▶ **Data**:
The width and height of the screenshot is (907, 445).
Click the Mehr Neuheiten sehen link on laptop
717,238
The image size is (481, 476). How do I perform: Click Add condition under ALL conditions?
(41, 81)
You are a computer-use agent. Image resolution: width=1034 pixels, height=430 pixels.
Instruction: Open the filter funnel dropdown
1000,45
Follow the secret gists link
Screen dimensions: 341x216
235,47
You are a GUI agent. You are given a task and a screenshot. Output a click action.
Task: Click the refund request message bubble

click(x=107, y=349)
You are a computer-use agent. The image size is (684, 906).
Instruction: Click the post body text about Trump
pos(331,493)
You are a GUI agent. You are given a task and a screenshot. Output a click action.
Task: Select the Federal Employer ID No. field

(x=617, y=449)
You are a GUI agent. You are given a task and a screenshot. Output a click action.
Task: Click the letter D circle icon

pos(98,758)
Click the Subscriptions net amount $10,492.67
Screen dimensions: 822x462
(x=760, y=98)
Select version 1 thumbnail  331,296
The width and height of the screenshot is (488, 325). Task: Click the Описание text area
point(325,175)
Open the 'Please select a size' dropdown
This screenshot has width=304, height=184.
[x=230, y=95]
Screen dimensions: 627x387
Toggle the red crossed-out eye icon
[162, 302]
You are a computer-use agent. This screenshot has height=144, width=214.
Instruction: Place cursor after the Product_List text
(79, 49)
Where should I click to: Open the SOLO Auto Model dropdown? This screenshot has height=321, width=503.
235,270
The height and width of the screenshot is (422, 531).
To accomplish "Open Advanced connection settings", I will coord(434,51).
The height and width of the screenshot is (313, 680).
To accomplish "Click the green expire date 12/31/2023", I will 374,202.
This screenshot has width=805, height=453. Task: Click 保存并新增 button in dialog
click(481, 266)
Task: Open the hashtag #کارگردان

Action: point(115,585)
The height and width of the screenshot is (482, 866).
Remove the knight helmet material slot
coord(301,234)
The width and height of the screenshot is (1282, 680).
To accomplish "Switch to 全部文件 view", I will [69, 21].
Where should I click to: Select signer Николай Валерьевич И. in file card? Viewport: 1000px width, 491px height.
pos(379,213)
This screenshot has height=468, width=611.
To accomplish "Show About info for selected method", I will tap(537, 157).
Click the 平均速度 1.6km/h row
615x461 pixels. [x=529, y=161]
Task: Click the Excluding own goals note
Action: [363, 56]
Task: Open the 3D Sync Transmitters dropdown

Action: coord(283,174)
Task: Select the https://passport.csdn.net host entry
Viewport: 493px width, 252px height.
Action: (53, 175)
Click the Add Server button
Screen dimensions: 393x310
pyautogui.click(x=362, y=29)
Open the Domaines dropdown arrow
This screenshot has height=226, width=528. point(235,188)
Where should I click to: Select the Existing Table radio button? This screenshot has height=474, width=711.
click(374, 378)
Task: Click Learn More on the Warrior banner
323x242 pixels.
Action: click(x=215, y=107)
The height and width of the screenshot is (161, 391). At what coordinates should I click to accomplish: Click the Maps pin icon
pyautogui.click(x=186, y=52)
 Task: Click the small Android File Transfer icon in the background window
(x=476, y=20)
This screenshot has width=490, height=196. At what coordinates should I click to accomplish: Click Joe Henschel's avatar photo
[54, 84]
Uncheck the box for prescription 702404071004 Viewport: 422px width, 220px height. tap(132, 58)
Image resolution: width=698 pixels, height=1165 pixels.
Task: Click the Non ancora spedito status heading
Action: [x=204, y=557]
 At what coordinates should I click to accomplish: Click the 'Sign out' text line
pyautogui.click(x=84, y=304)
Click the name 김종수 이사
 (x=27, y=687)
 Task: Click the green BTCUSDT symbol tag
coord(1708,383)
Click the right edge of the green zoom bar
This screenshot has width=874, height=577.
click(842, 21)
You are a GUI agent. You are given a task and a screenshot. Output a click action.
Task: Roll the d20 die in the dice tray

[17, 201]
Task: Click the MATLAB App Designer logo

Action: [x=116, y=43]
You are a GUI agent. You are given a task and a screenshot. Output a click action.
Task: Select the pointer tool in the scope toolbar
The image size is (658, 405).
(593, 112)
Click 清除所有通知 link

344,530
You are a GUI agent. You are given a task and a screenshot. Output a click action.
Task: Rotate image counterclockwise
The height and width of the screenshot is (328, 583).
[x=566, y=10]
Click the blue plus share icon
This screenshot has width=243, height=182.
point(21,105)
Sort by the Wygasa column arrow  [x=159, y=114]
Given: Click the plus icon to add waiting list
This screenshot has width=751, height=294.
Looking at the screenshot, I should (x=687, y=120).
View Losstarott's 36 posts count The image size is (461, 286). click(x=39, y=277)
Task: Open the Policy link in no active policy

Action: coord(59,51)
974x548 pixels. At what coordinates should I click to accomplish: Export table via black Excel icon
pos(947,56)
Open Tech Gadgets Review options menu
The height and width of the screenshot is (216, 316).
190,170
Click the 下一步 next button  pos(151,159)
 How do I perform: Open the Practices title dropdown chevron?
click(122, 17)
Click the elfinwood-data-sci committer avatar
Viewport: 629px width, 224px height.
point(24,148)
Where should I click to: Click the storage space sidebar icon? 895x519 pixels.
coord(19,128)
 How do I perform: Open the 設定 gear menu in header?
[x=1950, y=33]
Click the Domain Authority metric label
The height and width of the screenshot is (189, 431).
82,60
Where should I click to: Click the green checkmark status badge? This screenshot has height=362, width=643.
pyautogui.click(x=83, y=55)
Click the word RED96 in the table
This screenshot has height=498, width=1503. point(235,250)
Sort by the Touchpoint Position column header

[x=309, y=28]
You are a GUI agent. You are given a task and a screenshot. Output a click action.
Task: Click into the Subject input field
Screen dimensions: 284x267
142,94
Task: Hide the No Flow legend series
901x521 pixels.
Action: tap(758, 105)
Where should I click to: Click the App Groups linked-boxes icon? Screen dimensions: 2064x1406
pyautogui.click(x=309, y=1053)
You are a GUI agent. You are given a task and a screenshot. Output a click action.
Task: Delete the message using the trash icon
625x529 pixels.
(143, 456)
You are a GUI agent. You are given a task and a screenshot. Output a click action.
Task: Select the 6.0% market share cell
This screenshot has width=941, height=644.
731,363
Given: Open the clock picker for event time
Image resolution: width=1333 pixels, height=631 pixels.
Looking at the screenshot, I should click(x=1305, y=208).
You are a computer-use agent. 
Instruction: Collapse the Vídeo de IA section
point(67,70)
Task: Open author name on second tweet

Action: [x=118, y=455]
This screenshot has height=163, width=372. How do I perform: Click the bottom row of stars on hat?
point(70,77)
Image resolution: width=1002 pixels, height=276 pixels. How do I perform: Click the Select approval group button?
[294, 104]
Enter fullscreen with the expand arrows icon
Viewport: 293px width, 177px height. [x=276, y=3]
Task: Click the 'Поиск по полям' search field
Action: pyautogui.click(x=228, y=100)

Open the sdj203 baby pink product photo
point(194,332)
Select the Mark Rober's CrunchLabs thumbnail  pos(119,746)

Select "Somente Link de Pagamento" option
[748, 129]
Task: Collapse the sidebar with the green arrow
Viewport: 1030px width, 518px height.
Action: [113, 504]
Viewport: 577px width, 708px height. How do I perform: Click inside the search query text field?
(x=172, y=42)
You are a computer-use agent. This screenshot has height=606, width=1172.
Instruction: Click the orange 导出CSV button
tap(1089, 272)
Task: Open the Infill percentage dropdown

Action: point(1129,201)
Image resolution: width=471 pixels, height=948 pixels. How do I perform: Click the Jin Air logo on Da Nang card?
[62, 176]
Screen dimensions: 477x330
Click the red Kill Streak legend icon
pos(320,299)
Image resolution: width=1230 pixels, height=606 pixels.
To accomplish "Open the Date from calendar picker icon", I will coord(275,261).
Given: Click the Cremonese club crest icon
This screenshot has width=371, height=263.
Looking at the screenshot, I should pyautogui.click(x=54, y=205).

▶ **What the task requires**: Show me every line in the data above that includes "will".

▶ **Answer below**:
To accomplish "Open Advanced connection settings", I will coord(434,51).
To accomplish "Click the green expire date 12/31/2023", I will 374,202.
To accomplish "Switch to 全部文件 view", I will [69, 21].
To accomplish "Show About info for selected method", I will tap(537, 157).
To accomplish "Open the Date from calendar picker icon", I will coord(275,261).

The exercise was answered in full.